[START DATA SHOWN]

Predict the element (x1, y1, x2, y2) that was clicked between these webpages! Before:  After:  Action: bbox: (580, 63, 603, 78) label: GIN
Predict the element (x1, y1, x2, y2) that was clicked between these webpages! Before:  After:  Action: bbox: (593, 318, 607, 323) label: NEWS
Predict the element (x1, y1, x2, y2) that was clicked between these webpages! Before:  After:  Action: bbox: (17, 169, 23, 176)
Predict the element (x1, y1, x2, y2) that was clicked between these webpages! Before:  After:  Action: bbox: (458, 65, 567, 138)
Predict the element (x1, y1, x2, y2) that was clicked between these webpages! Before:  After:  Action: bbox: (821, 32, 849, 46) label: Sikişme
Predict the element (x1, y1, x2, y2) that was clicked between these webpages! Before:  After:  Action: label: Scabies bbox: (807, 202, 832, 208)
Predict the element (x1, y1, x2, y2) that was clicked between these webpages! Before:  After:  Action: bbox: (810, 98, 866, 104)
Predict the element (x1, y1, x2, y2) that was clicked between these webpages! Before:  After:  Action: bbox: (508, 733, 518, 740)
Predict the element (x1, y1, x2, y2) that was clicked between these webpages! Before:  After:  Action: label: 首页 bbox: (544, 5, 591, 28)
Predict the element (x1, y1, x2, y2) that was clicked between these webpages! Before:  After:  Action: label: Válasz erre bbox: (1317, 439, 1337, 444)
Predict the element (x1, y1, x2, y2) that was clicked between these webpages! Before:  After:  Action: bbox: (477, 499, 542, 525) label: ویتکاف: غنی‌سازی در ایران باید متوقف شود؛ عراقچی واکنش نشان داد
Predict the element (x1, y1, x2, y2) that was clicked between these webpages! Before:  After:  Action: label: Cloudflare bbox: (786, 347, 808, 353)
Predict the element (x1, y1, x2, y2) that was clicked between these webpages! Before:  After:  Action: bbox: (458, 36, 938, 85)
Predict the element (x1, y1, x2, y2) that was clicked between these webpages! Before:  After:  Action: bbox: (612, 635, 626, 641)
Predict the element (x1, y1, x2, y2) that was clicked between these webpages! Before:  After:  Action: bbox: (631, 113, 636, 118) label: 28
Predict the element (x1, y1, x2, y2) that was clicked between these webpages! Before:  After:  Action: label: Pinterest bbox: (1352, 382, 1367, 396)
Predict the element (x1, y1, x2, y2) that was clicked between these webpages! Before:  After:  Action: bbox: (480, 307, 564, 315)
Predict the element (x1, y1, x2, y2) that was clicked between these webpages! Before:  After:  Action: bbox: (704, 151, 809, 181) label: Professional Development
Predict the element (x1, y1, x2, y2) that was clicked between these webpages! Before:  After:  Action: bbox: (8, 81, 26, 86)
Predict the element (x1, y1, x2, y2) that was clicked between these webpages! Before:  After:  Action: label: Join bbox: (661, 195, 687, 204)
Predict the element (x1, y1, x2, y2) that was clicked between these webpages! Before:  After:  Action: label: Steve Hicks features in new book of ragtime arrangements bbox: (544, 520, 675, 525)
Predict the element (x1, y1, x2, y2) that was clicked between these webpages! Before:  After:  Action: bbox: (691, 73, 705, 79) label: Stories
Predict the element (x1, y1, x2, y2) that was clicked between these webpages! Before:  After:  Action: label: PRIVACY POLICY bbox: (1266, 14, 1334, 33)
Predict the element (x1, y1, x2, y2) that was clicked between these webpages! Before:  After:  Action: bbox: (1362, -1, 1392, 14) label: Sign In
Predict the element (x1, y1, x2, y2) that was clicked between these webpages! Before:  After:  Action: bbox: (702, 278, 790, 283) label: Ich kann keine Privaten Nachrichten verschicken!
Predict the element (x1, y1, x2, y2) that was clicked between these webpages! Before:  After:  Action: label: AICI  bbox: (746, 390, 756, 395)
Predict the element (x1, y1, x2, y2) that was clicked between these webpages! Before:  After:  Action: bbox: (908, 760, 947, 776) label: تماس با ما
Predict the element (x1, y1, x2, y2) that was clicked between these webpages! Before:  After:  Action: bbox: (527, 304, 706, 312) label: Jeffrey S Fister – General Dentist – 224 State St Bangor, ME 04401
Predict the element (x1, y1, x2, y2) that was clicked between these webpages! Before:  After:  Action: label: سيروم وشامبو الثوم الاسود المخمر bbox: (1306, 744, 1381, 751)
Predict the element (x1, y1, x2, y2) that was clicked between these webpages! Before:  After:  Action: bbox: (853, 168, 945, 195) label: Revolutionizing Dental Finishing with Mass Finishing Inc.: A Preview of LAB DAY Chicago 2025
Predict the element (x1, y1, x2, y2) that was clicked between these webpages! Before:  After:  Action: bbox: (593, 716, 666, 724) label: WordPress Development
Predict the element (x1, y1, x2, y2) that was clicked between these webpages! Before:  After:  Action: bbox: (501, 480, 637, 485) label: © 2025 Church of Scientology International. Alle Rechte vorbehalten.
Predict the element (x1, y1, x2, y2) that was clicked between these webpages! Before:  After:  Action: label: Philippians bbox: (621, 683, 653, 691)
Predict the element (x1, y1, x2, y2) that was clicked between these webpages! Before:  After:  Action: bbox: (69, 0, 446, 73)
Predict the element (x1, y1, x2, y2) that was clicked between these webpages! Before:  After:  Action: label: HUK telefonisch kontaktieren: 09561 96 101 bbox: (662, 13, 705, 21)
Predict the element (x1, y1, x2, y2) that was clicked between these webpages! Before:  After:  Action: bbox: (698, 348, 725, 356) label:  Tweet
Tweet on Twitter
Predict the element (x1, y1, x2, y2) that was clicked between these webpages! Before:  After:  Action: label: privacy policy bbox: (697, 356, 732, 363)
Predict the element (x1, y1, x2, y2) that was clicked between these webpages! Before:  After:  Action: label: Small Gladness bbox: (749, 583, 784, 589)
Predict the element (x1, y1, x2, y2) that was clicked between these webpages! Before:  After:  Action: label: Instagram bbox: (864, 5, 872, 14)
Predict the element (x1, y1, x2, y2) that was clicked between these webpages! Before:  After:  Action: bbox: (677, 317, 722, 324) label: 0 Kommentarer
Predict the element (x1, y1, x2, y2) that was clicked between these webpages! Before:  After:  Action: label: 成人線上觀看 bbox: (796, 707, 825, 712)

[END DATA SHOWN]

> **INSTRUCTION**
Switch each "webpages" in the records above to "web pages" and write out all the records again with everything else unchanged.

> **FINAL ANSWER**
Predict the element (x1, y1, x2, y2) that was clicked between these web pages! Before:  After:  Action: bbox: (580, 63, 603, 78) label: GIN
Predict the element (x1, y1, x2, y2) that was clicked between these web pages! Before:  After:  Action: bbox: (593, 318, 607, 323) label: NEWS
Predict the element (x1, y1, x2, y2) that was clicked between these web pages! Before:  After:  Action: bbox: (17, 169, 23, 176)
Predict the element (x1, y1, x2, y2) that was clicked between these web pages! Before:  After:  Action: bbox: (458, 65, 567, 138)
Predict the element (x1, y1, x2, y2) that was clicked between these web pages! Before:  After:  Action: bbox: (821, 32, 849, 46) label: Sikişme
Predict the element (x1, y1, x2, y2) that was clicked between these web pages! Before:  After:  Action: label: Scabies bbox: (807, 202, 832, 208)
Predict the element (x1, y1, x2, y2) that was clicked between these web pages! Before:  After:  Action: bbox: (810, 98, 866, 104)
Predict the element (x1, y1, x2, y2) that was clicked between these web pages! Before:  After:  Action: bbox: (508, 733, 518, 740)
Predict the element (x1, y1, x2, y2) that was clicked between these web pages! Before:  After:  Action: label: 首页 bbox: (544, 5, 591, 28)
Predict the element (x1, y1, x2, y2) that was clicked between these web pages! Before:  After:  Action: label: Válasz erre bbox: (1317, 439, 1337, 444)
Predict the element (x1, y1, x2, y2) that was clicked between these web pages! Before:  After:  Action: bbox: (477, 499, 542, 525) label: ویتکاف: غنی‌سازی در ایران باید متوقف شود؛ عراقچی واکنش نشان داد
Predict the element (x1, y1, x2, y2) that was clicked between these web pages! Before:  After:  Action: label: Cloudflare bbox: (786, 347, 808, 353)
Predict the element (x1, y1, x2, y2) that was clicked between these web pages! Before:  After:  Action: bbox: (458, 36, 938, 85)
Predict the element (x1, y1, x2, y2) that was clicked between these web pages! Before:  After:  Action: bbox: (612, 635, 626, 641)
Predict the element (x1, y1, x2, y2) that was clicked between these web pages! Before:  After:  Action: bbox: (631, 113, 636, 118) label: 28
Predict the element (x1, y1, x2, y2) that was clicked between these web pages! Before:  After:  Action: label: Pinterest bbox: (1352, 382, 1367, 396)
Predict the element (x1, y1, x2, y2) that was clicked between these web pages! Before:  After:  Action: bbox: (480, 307, 564, 315)
Predict the element (x1, y1, x2, y2) that was clicked between these web pages! Before:  After:  Action: bbox: (704, 151, 809, 181) label: Professional Development
Predict the element (x1, y1, x2, y2) that was clicked between these web pages! Before:  After:  Action: bbox: (8, 81, 26, 86)
Predict the element (x1, y1, x2, y2) that was clicked between these web pages! Before:  After:  Action: label: Join bbox: (661, 195, 687, 204)
Predict the element (x1, y1, x2, y2) that was clicked between these web pages! Before:  After:  Action: label: Steve Hicks features in new book of ragtime arrangements bbox: (544, 520, 675, 525)
Predict the element (x1, y1, x2, y2) that was clicked between these web pages! Before:  After:  Action: bbox: (691, 73, 705, 79) label: Stories
Predict the element (x1, y1, x2, y2) that was clicked between these web pages! Before:  After:  Action: label: PRIVACY POLICY bbox: (1266, 14, 1334, 33)
Predict the element (x1, y1, x2, y2) that was clicked between these web pages! Before:  After:  Action: bbox: (1362, -1, 1392, 14) label: Sign In
Predict the element (x1, y1, x2, y2) that was clicked between these web pages! Before:  After:  Action: bbox: (702, 278, 790, 283) label: Ich kann keine Privaten Nachrichten verschicken!
Predict the element (x1, y1, x2, y2) that was clicked between these web pages! Before:  After:  Action: label: AICI  bbox: (746, 390, 756, 395)
Predict the element (x1, y1, x2, y2) that was clicked between these web pages! Before:  After:  Action: bbox: (908, 760, 947, 776) label: تماس با ما
Predict the element (x1, y1, x2, y2) that was clicked between these web pages! Before:  After:  Action: bbox: (527, 304, 706, 312) label: Jeffrey S Fister – General Dentist – 224 State St Bangor, ME 04401
Predict the element (x1, y1, x2, y2) that was clicked between these web pages! Before:  After:  Action: label: سيروم وشامبو الثوم الاسود المخمر bbox: (1306, 744, 1381, 751)
Predict the element (x1, y1, x2, y2) that was clicked between these web pages! Before:  After:  Action: bbox: (853, 168, 945, 195) label: Revolutionizing Dental Finishing with Mass Finishing Inc.: A Preview of LAB DAY Chicago 2025
Predict the element (x1, y1, x2, y2) that was clicked between these web pages! Before:  After:  Action: bbox: (593, 716, 666, 724) label: WordPress Development
Predict the element (x1, y1, x2, y2) that was clicked between these web pages! Before:  After:  Action: bbox: (501, 480, 637, 485) label: © 2025 Church of Scientology International. Alle Rechte vorbehalten.
Predict the element (x1, y1, x2, y2) that was clicked between these web pages! Before:  After:  Action: label: Philippians bbox: (621, 683, 653, 691)
Predict the element (x1, y1, x2, y2) that was clicked between these web pages! Before:  After:  Action: bbox: (69, 0, 446, 73)
Predict the element (x1, y1, x2, y2) that was clicked between these web pages! Before:  After:  Action: label: HUK telefonisch kontaktieren: 09561 96 101 bbox: (662, 13, 705, 21)
Predict the element (x1, y1, x2, y2) that was clicked between these web pages! Before:  After:  Action: bbox: (698, 348, 725, 356) label:  Tweet
Tweet on Twitter
Predict the element (x1, y1, x2, y2) that was clicked between these web pages! Before:  After:  Action: label: privacy policy bbox: (697, 356, 732, 363)
Predict the element (x1, y1, x2, y2) that was clicked between these web pages! Before:  After:  Action: label: Small Gladness bbox: (749, 583, 784, 589)
Predict the element (x1, y1, x2, y2) that was clicked between these web pages! Before:  After:  Action: label: Instagram bbox: (864, 5, 872, 14)
Predict the element (x1, y1, x2, y2) that was clicked between these web pages! Before:  After:  Action: bbox: (677, 317, 722, 324) label: 0 Kommentarer
Predict the element (x1, y1, x2, y2) that was clicked between these web pages! Before:  After:  Action: label: 成人線上觀看 bbox: (796, 707, 825, 712)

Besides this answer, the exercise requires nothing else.